Miller Street SW22 by Jude Hayland
This is a near contemporary novel of three people who move into flats in a newly converted Edwardian house in southwest London in the autumn of 2005. Each one comes with their own history and their present challenges, each one hoping that this move will be for the best, even if it seems a little difficult at the time.
Hayland has written a powerful novel which combines the stories of disparate lives to great effect. Each character with their preoccupations seems familiar quickly, with problems that are nearly universal. They are drawn together by their sharing of a communal building but can maintain their private lives behind closed doors. They become closer as plans evolve for a centenary of the street party, something which is driven by the determined Frances who takes time from her planned programme of action to change a relationship issue. Sam is adjusting his pace and slowing down to look after his wife Lydia, whose illness is challenging everything they have both known, their relationship to this point having been lived in any place except suburbia.
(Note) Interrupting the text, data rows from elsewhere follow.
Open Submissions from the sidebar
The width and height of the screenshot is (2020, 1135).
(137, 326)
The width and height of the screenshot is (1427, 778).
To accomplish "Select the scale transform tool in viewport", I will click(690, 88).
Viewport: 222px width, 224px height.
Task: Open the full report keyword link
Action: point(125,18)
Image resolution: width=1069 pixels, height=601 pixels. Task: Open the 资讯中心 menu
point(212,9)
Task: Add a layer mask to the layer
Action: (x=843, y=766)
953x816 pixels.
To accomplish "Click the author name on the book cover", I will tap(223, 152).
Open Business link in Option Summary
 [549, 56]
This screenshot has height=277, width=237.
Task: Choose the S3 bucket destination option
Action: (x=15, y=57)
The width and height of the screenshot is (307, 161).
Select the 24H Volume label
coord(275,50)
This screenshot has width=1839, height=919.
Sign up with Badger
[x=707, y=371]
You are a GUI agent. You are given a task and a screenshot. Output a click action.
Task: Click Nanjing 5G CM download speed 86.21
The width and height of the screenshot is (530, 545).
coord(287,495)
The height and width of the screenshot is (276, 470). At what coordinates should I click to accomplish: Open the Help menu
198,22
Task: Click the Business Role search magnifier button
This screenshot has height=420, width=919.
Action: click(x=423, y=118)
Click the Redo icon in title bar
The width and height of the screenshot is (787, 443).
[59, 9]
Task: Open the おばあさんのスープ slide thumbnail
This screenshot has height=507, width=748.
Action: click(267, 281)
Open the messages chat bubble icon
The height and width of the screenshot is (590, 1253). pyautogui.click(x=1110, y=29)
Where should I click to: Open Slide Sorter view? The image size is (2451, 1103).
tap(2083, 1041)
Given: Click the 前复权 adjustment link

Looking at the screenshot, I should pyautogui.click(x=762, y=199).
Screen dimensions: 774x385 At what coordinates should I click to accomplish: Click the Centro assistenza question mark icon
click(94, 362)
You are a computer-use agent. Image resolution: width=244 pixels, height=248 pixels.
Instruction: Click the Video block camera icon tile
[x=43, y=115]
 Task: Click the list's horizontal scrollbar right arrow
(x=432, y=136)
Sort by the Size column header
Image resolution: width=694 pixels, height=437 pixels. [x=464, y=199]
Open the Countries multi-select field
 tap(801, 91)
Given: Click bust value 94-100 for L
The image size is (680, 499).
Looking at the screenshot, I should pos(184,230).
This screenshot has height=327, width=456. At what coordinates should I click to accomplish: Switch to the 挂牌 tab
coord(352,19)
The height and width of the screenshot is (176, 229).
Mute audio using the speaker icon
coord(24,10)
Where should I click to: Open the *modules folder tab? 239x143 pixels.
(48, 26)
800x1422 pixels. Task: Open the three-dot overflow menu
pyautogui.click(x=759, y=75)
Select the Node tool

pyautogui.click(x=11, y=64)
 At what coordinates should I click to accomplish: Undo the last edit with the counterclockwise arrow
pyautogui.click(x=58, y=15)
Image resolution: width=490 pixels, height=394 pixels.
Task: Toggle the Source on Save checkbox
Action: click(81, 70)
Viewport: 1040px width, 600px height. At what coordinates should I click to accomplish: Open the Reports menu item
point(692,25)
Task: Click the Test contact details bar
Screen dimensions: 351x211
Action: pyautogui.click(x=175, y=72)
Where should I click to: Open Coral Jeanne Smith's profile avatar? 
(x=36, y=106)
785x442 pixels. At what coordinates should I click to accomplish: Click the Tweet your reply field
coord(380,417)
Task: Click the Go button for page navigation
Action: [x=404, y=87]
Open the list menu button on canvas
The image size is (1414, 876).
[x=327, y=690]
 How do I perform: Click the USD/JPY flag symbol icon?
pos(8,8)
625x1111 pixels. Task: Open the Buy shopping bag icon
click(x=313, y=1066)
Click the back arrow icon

Catherine is a lonely widow whose husband’s death actually resolved a separation that they were experiencing, but is now experiencing life with a sense of sorrow. As the characters come together willingly and unwillingly Hayland manages to develop their emerging stories over the seasons. It is an immersive story which changes pace to permit past events and present challenges to blend into a realistic novel which I fond very enjoyable. I was so pleased to have the opportunity to read and review this special book.
The novel begins with an experience endured by an unnamed young man in the autumn of 1966. While driving home on the eve of his departure in an international adventure, he has a distressing experience which he cannot explain, but which loads him up with guilt which he cannot admit to over the years to come. Moving onto 2005, Catherine is seem arriving at the house to move into her ground floor flat, but in a fitting expression of her life it seems she have the wrong key. It throws her plans just enough to add to her difficult situation; her husband Eddie’s “sudden, dramatic death” had thrown their unresolved crisis into a new framework. Ignoring the advice of her practical sister and others she had sold the home she had shared with the husband who she no longer loved but now missed, buying a flat in an area convenient for her job in a small museum. Meanwhile Sam is escorting Lydia across a city that she is having increasing difficulty with, as he faces that they need to be in the capital with its accessible services, but that a garden and a local park is a poor substitute for the large expanses of space that they had previously inhabited. Fortunately, their daughter Polly is nearby, but even her practical attitude to life cannot remedy his confusion and more. Frances, meanwhile, is ambitious for her schemes for Willow House and Miller Street; she is eager to promote a well-organized celebration alongside a scheme she has for writing letters to change her own life, part of a plan to make certain people reconsider what they have done to her. Not that she feels like a victim as she carefully considers what she will do to vindicate herself.
The power and intensity of this novel is so well handled in the daily lives of those who are central to the narrative; ayland Hayland has constructed a brilliant collection of incidents and challenges that her principal characters must deal with which seem so realistic and sometimes painfully true. These are not melodramatic events, but the stuff of ordinary lives in the twenty first century. It is a terrifically good novel, and I recommend it to anyone seeking an absorbing read.